__Your goal__
Each entry below is to be copied out exactly and in full.

__Records provided__
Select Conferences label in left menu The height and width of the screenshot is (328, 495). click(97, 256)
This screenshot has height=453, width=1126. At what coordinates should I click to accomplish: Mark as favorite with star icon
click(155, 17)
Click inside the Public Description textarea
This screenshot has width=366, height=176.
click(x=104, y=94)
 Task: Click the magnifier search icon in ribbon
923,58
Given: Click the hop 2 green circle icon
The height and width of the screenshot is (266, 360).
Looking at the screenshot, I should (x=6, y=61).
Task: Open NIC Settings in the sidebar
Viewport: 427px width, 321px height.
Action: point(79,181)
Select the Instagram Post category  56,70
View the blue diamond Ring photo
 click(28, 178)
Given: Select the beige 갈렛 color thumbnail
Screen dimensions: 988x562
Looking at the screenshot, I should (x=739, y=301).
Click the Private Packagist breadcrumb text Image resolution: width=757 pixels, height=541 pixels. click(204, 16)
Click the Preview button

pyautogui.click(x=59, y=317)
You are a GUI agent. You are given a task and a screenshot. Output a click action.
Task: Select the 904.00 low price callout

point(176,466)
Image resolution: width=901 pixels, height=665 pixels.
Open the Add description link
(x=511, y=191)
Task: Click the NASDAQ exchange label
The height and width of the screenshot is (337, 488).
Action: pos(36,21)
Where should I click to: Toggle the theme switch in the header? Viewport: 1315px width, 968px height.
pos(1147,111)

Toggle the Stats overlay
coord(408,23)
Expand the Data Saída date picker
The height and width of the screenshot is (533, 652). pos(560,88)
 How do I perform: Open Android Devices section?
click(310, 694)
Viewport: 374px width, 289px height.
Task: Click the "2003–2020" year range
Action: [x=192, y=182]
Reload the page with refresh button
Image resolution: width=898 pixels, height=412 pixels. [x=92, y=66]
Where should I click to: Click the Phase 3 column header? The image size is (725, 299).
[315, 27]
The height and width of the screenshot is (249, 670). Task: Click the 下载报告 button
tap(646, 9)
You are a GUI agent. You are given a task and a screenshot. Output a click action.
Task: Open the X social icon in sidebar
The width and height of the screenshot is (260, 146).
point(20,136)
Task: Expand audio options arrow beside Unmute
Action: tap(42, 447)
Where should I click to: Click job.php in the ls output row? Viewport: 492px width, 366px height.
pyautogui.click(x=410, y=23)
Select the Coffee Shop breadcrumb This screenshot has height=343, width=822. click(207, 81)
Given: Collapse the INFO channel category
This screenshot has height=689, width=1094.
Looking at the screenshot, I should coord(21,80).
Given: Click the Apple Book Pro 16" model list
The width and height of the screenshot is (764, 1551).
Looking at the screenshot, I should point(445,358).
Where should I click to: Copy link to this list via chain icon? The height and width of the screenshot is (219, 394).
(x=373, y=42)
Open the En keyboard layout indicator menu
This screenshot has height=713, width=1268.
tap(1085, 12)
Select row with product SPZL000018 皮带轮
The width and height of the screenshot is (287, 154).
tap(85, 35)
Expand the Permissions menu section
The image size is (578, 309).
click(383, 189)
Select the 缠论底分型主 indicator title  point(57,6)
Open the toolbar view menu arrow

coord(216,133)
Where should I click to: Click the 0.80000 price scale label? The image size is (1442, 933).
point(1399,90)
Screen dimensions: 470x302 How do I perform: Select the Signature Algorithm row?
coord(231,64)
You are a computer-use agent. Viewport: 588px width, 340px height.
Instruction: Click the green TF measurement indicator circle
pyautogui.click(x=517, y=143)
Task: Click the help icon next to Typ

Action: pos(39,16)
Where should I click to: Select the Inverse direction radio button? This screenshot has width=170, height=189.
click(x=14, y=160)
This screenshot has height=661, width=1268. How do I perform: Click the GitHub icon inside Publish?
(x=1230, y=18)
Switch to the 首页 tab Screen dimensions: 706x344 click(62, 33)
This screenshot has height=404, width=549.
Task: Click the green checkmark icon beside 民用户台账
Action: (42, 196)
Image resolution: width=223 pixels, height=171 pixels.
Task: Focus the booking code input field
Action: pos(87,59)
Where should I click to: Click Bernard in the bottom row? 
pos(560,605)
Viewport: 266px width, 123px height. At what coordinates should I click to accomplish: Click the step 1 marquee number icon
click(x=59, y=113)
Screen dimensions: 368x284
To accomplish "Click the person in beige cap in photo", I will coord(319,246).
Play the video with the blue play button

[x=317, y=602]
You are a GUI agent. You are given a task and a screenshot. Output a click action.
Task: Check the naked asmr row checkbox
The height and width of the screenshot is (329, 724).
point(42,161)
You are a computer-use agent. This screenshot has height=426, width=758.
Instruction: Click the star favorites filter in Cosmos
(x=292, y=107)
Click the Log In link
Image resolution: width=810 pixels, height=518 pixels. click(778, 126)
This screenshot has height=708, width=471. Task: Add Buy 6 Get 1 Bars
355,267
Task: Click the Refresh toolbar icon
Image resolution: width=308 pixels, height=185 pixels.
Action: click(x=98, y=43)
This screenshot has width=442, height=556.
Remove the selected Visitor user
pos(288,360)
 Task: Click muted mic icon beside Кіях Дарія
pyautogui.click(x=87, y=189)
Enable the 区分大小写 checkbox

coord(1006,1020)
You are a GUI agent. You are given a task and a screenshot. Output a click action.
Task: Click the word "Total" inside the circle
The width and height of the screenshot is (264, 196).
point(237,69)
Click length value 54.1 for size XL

__Completed exercise__
Select Conferences label in left menu The height and width of the screenshot is (328, 495). click(97, 256)
This screenshot has height=453, width=1126. At what coordinates should I click to accomplish: Mark as favorite with star icon
click(155, 17)
Click inside the Public Description textarea
This screenshot has width=366, height=176.
click(x=104, y=94)
 Task: Click the magnifier search icon in ribbon
923,58
Given: Click the hop 2 green circle icon
The height and width of the screenshot is (266, 360).
Looking at the screenshot, I should (x=6, y=61).
Task: Open NIC Settings in the sidebar
Viewport: 427px width, 321px height.
Action: point(79,181)
Select the Instagram Post category  56,70
View the blue diamond Ring photo
 click(28, 178)
Given: Select the beige 갈렛 color thumbnail
Screen dimensions: 988x562
Looking at the screenshot, I should (x=739, y=301).
Click the Private Packagist breadcrumb text Image resolution: width=757 pixels, height=541 pixels. click(204, 16)
Click the Preview button

pyautogui.click(x=59, y=317)
You are a GUI agent. You are given a task and a screenshot. Output a click action.
Task: Select the 904.00 low price callout

point(176,466)
Image resolution: width=901 pixels, height=665 pixels.
Open the Add description link
(x=511, y=191)
Task: Click the NASDAQ exchange label
The height and width of the screenshot is (337, 488).
Action: pos(36,21)
Where should I click to: Toggle the theme switch in the header? Viewport: 1315px width, 968px height.
pos(1147,111)

Toggle the Stats overlay
coord(408,23)
Expand the Data Saída date picker
The height and width of the screenshot is (533, 652). pos(560,88)
 How do I perform: Open Android Devices section?
click(310, 694)
Viewport: 374px width, 289px height.
Task: Click the "2003–2020" year range
Action: [x=192, y=182]
Reload the page with refresh button
Image resolution: width=898 pixels, height=412 pixels. [x=92, y=66]
Where should I click to: Click the Phase 3 column header? The image size is (725, 299).
[315, 27]
The height and width of the screenshot is (249, 670). Task: Click the 下载报告 button
tap(646, 9)
You are a GUI agent. You are given a task and a screenshot. Output a click action.
Task: Open the X social icon in sidebar
The width and height of the screenshot is (260, 146).
point(20,136)
Task: Expand audio options arrow beside Unmute
Action: tap(42, 447)
Where should I click to: Click job.php in the ls output row? Viewport: 492px width, 366px height.
pyautogui.click(x=410, y=23)
Select the Coffee Shop breadcrumb This screenshot has height=343, width=822. click(207, 81)
Given: Collapse the INFO channel category
This screenshot has height=689, width=1094.
Looking at the screenshot, I should coord(21,80).
Given: Click the Apple Book Pro 16" model list
The width and height of the screenshot is (764, 1551).
Looking at the screenshot, I should point(445,358).
Where should I click to: Copy link to this list via chain icon? The height and width of the screenshot is (219, 394).
(x=373, y=42)
Open the En keyboard layout indicator menu
This screenshot has height=713, width=1268.
tap(1085, 12)
Select row with product SPZL000018 皮带轮
The width and height of the screenshot is (287, 154).
tap(85, 35)
Expand the Permissions menu section
The image size is (578, 309).
click(383, 189)
Select the 缠论底分型主 indicator title  point(57,6)
Open the toolbar view menu arrow

coord(216,133)
Where should I click to: Click the 0.80000 price scale label? The image size is (1442, 933).
point(1399,90)
Screen dimensions: 470x302 How do I perform: Select the Signature Algorithm row?
coord(231,64)
You are a computer-use agent. Viewport: 588px width, 340px height.
Instruction: Click the green TF measurement indicator circle
pyautogui.click(x=517, y=143)
Task: Click the help icon next to Typ

Action: pos(39,16)
Where should I click to: Select the Inverse direction radio button? This screenshot has width=170, height=189.
click(x=14, y=160)
This screenshot has height=661, width=1268. How do I perform: Click the GitHub icon inside Publish?
(x=1230, y=18)
Switch to the 首页 tab Screen dimensions: 706x344 click(62, 33)
This screenshot has height=404, width=549.
Task: Click the green checkmark icon beside 民用户台账
Action: (42, 196)
Image resolution: width=223 pixels, height=171 pixels.
Task: Focus the booking code input field
Action: pos(87,59)
Where should I click to: Click Bernard in the bottom row? 
pos(560,605)
Viewport: 266px width, 123px height. At what coordinates should I click to accomplish: Click the step 1 marquee number icon
click(x=59, y=113)
Screen dimensions: 368x284
To accomplish "Click the person in beige cap in photo", I will coord(319,246).
Play the video with the blue play button

[x=317, y=602]
You are a GUI agent. You are given a task and a screenshot. Output a click action.
Task: Check the naked asmr row checkbox
The height and width of the screenshot is (329, 724).
point(42,161)
You are a computer-use agent. This screenshot has height=426, width=758.
Instruction: Click the star favorites filter in Cosmos
(x=292, y=107)
Click the Log In link
Image resolution: width=810 pixels, height=518 pixels. click(778, 126)
This screenshot has height=708, width=471. Task: Add Buy 6 Get 1 Bars
355,267
Task: Click the Refresh toolbar icon
Image resolution: width=308 pixels, height=185 pixels.
Action: click(x=98, y=43)
This screenshot has width=442, height=556.
Remove the selected Visitor user
pos(288,360)
 Task: Click muted mic icon beside Кіях Дарія
pyautogui.click(x=87, y=189)
Enable the 区分大小写 checkbox

coord(1006,1020)
You are a GUI agent. You are given a task and a screenshot. Output a click action.
Task: Click the word "Total" inside the circle
The width and height of the screenshot is (264, 196).
point(237,69)
Click length value 54.1 for size XL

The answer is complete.